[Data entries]
□ □ □
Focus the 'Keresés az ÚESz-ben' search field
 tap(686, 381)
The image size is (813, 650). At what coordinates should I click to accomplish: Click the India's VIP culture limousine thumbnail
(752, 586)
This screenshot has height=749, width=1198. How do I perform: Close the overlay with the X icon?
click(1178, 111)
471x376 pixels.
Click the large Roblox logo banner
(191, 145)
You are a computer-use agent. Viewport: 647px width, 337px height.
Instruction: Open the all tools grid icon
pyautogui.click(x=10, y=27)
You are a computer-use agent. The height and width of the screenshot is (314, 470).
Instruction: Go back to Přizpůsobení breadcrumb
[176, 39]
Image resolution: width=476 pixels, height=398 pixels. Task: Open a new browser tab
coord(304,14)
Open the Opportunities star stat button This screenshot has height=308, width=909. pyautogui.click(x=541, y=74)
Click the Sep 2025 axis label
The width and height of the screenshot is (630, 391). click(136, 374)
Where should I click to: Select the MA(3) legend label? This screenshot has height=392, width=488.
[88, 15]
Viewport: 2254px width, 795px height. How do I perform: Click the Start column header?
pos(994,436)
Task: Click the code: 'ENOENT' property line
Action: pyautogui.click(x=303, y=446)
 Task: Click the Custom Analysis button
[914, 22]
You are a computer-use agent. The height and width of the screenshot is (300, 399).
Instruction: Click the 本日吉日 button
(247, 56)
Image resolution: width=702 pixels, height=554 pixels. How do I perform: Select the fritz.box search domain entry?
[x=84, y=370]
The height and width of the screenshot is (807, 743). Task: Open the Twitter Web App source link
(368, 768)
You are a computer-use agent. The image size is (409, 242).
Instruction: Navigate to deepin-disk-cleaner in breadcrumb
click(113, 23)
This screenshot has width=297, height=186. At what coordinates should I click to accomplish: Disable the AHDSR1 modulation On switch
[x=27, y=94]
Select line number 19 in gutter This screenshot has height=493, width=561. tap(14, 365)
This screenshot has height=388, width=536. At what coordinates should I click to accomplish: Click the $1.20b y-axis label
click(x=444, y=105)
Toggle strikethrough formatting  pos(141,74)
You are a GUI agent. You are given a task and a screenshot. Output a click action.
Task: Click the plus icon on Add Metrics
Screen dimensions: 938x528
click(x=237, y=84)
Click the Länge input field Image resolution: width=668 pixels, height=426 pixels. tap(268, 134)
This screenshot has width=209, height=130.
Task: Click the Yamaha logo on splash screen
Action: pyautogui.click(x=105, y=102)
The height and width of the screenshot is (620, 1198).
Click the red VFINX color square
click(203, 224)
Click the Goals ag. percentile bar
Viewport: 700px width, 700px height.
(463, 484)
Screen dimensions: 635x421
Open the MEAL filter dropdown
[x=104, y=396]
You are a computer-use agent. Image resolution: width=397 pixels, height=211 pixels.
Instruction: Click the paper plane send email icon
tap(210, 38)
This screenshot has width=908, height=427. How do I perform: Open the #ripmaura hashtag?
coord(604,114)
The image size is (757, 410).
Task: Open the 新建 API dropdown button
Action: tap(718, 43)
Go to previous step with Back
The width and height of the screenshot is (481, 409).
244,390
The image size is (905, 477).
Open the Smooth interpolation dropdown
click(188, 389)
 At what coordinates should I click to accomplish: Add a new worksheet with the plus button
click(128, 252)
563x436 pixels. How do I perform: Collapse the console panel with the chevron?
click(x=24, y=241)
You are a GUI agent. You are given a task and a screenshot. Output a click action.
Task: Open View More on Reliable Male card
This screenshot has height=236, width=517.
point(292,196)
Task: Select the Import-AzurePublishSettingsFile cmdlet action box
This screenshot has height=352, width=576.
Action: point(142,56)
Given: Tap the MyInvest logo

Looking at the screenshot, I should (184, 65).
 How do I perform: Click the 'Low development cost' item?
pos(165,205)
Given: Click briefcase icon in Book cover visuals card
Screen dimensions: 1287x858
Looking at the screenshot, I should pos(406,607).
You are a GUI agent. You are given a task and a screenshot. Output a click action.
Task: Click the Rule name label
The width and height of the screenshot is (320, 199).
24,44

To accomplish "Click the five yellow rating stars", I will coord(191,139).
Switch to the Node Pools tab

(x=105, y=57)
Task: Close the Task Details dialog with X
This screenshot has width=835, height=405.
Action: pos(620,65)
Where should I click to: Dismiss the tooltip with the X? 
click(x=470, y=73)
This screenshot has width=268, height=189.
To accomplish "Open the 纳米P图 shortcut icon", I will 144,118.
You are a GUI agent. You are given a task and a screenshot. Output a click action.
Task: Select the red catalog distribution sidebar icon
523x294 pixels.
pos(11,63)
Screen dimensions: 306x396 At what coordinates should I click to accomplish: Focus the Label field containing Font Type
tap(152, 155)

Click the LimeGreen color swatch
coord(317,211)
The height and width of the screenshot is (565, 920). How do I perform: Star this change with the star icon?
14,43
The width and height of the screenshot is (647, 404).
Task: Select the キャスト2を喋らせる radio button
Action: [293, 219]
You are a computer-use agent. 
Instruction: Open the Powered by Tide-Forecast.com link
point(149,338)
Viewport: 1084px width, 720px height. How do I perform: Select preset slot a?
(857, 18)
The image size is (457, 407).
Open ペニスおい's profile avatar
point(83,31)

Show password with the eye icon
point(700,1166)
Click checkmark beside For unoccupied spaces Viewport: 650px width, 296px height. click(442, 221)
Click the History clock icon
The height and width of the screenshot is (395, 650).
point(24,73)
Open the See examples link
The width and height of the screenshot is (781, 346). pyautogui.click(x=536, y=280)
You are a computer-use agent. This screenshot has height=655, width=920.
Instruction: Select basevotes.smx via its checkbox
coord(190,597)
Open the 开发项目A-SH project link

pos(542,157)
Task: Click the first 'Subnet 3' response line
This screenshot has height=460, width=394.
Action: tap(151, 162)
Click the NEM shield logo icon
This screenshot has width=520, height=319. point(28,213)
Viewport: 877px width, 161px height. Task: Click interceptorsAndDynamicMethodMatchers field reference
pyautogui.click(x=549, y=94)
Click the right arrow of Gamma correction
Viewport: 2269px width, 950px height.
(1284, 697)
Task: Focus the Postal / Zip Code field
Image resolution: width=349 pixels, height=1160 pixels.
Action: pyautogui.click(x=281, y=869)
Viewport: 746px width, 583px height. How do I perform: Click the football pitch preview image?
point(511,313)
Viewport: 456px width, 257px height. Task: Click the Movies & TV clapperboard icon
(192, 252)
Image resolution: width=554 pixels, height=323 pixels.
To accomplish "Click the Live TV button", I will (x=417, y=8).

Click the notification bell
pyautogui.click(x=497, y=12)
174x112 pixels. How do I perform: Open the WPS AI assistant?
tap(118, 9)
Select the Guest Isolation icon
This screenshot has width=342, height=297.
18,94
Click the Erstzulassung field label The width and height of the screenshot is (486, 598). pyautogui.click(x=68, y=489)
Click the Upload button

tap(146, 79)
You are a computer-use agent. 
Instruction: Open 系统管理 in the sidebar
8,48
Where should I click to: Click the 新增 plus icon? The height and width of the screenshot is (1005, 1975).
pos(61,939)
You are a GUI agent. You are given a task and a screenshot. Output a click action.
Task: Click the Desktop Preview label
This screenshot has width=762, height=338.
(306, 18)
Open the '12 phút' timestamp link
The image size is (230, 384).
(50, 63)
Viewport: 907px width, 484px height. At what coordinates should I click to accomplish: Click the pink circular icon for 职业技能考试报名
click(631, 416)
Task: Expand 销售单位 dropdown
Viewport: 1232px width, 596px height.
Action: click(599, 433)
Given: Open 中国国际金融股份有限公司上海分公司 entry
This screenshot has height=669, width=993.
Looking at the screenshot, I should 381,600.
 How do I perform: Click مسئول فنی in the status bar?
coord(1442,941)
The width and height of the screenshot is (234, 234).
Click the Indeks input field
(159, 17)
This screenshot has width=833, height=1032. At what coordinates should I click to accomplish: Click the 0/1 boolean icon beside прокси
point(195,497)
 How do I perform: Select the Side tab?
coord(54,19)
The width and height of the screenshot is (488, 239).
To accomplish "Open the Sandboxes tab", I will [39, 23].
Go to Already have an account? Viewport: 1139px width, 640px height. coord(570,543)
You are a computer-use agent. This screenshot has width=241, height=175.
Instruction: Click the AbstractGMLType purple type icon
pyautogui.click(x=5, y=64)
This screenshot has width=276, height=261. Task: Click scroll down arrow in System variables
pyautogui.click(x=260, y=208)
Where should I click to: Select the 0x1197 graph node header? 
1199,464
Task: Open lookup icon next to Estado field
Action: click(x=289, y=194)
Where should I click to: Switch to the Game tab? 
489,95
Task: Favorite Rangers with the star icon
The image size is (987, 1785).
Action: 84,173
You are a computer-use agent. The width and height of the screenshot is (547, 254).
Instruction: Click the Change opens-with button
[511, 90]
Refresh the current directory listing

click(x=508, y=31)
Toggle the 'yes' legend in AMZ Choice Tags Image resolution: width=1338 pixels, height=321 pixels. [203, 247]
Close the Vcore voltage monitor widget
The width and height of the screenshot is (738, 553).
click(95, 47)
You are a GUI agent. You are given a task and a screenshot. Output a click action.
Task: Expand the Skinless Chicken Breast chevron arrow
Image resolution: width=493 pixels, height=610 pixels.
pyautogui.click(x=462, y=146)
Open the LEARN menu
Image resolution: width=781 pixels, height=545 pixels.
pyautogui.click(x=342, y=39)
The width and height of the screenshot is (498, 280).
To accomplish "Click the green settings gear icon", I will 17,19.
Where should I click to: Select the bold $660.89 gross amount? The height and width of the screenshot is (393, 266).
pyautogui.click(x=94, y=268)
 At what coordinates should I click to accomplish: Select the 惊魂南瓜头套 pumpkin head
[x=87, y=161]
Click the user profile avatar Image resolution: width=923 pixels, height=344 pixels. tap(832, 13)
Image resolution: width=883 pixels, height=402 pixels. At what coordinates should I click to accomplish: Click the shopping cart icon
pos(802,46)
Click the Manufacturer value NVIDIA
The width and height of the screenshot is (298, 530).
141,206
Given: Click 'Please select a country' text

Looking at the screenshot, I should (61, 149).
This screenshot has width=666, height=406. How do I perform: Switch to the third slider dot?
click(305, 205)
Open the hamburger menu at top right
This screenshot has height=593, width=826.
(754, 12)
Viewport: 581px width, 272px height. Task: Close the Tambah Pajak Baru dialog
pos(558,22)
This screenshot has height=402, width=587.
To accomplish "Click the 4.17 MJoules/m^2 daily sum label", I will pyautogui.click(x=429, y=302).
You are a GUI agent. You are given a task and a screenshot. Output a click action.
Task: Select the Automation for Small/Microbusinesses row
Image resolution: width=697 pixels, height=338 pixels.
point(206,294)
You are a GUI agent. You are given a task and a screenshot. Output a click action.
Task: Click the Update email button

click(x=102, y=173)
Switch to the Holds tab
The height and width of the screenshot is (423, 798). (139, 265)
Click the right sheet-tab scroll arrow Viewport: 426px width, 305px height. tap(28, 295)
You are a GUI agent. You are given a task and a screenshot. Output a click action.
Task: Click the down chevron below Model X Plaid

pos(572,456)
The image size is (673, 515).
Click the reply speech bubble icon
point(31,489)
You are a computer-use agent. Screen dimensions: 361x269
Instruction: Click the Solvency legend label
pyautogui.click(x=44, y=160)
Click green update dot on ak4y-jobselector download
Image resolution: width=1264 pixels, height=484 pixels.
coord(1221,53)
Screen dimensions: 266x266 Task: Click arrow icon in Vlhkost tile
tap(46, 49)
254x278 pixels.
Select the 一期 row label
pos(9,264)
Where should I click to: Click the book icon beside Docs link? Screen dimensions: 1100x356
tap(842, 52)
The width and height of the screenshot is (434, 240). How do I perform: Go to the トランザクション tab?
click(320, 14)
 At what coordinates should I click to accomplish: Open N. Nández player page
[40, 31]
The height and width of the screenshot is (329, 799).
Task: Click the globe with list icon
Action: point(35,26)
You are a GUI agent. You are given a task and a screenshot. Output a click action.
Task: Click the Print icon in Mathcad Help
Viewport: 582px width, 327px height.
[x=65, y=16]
□ □ □
• **EXERCISE GOAL**: The lines above starting at the one that contains "Task: Click the Rule name label" and ending at the one that contains "Task: Select the red" must be transcribed exactly, and no other lines may appear.

• **WRITTEN RESPONSE**:
Task: Click the Rule name label
The width and height of the screenshot is (320, 199).
24,44

To accomplish "Click the five yellow rating stars", I will coord(191,139).
Switch to the Node Pools tab

(x=105, y=57)
Task: Close the Task Details dialog with X
This screenshot has width=835, height=405.
Action: pos(620,65)
Where should I click to: Dismiss the tooltip with the X? 
click(x=470, y=73)
This screenshot has width=268, height=189.
To accomplish "Open the 纳米P图 shortcut icon", I will 144,118.
You are a GUI agent. You are given a task and a screenshot. Output a click action.
Task: Select the red catalog distribution sidebar icon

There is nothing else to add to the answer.